Veronica Crisostomoa, Claudia Baez-Diaza, Juan Maestrea, Monica Garcia-Lindoa, Fei Suna, Javier G. Casadoa, Rebeca Blazqueza, Jose L. Abadb, Itziar Palaciosb, Luis Rodriguez-Borladob, Francisco M. Sanchez-Margalloa.

a.- Jesús Usón Minimally Invasive Surgery Centre

Carretera N-521, km 41.8.

10071 – Cáceres, Spain.

b.- Coretherapix

Santiago Grisolía, nº 2 (Parque Científico de Madrid)

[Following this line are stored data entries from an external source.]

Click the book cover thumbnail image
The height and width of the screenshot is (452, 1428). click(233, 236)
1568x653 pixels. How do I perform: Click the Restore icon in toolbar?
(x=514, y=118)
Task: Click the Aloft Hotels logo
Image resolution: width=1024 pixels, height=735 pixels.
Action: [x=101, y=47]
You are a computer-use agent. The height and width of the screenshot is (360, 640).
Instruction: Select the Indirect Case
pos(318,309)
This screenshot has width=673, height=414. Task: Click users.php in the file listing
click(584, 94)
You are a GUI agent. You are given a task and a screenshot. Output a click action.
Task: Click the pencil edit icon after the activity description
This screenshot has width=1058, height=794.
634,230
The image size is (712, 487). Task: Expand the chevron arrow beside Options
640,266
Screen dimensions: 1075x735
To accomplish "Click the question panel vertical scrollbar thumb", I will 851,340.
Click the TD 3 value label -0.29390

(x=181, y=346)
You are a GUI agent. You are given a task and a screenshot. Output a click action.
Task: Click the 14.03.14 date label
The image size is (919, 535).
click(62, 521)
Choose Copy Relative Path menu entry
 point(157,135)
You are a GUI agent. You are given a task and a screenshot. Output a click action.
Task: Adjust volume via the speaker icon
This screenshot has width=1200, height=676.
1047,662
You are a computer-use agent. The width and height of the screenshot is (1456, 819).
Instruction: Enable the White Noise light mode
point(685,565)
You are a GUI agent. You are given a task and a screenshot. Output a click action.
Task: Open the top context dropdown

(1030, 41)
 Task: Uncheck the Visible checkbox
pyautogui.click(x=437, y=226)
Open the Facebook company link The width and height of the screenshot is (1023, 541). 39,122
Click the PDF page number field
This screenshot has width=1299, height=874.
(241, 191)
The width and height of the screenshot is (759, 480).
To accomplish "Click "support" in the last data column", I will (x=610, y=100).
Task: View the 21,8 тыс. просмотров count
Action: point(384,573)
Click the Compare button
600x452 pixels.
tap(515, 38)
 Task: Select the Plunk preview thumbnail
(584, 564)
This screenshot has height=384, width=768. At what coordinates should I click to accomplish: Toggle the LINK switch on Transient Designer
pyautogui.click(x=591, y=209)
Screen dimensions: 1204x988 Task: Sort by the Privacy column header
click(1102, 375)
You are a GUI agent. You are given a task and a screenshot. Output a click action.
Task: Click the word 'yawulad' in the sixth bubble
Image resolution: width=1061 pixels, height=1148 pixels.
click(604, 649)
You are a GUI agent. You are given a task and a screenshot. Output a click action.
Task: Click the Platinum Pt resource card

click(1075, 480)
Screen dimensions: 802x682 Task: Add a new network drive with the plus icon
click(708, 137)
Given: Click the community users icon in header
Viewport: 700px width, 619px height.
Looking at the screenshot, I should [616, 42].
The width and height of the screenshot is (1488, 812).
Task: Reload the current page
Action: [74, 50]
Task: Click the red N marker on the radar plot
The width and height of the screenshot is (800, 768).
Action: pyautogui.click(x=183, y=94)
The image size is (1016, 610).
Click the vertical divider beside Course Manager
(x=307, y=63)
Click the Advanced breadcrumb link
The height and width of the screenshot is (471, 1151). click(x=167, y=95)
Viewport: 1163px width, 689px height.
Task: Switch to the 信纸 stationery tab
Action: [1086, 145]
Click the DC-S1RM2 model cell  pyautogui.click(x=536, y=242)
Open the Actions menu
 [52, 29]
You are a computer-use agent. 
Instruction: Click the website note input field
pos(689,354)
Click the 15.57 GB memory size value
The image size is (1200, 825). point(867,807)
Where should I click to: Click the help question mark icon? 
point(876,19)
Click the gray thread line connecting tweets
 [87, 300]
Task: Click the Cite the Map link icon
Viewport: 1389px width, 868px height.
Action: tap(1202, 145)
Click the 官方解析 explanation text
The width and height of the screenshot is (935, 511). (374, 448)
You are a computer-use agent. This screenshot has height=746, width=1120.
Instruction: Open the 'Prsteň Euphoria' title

28760 Tres Cantos (Madrid, Spain)

Supplementary materials and methods

Immunocytochemical: To evaluate porcine CSC differentiation capabilities to cardiac lineages we followed the protocol previously described by Smith et al (Nature Protocols 2014: 9(7): 1662-1681), pCSC isolated from heart samples by cKit immunoselection and in vitro expanded were plated on 0.1% pre-coated plates and cultured for 3 days. Cells were then trypsinized and seeded on Ultra-Low attachment plates for 3 additional days to form cardiospheres. Once formed, cardiospheres were collected and seeded onto plates covered with laminin in differentiation media (α-MEM, FBS 2%), plus dexamethasone (1 µM), β-glycerolphosphate (10 nM), and ascorbic acid (50 µg/mL). During four days medium was supplemented with TGF-β1 (5 ng/mL), BMP-2 (10 ng/mL) and BMP-4 (10 ng/mL). After that, the supplements (TGF-β1, BMP-2, BMP-4) were replaced by DKK-1 (0.15 µg/mL) and cells were cultured in cover slides during 30.days. Cells were then harvested for immunofluorescence staining. Briefly, cells were fixed with 4% Paraformaldehyde (PFA), blocked with 1% Bovine Serum Albumin (BSA) for 1h at RT, and incubated with the corresponding antibody (see supplementary table). After 1h of incubation at RT, culture slides were washed in PBS (2 x 5’ each) and once in 0.1% Tween20 PBS (5’) and incubated with the corresponding secondary antibody. Cell nuclei were stained with 4´-6-diamidino-2-phenylindole (DAPI-Vectorshield) and stored at 4ºC until confocal microscope analysis.

Results:

The results show that porcine CSC have the ability to express high levels of Smooth Muscle Actin when cultured in differentiation medium and to induce the up-regulation of the endothelial cell marker von Villebrand Factor (vWF). Regarding the differentiation to mature cardiomyocytes we were not able to obtain fully mature beating cardiomyocytes but we observed the up-regulation of cardiomyocyte markers. The junctional protein Connexin 43 expression was induced and detected around the edges of the cells after differentiation (Fig X ). Staining of the contractile troponin I protein showed a striated pattern as it has been described in mature cardiomyocytes. The induction of cardiomyogenic marker such as Sarcomeric Actinin, did not show the expected distribution in the Z-discs.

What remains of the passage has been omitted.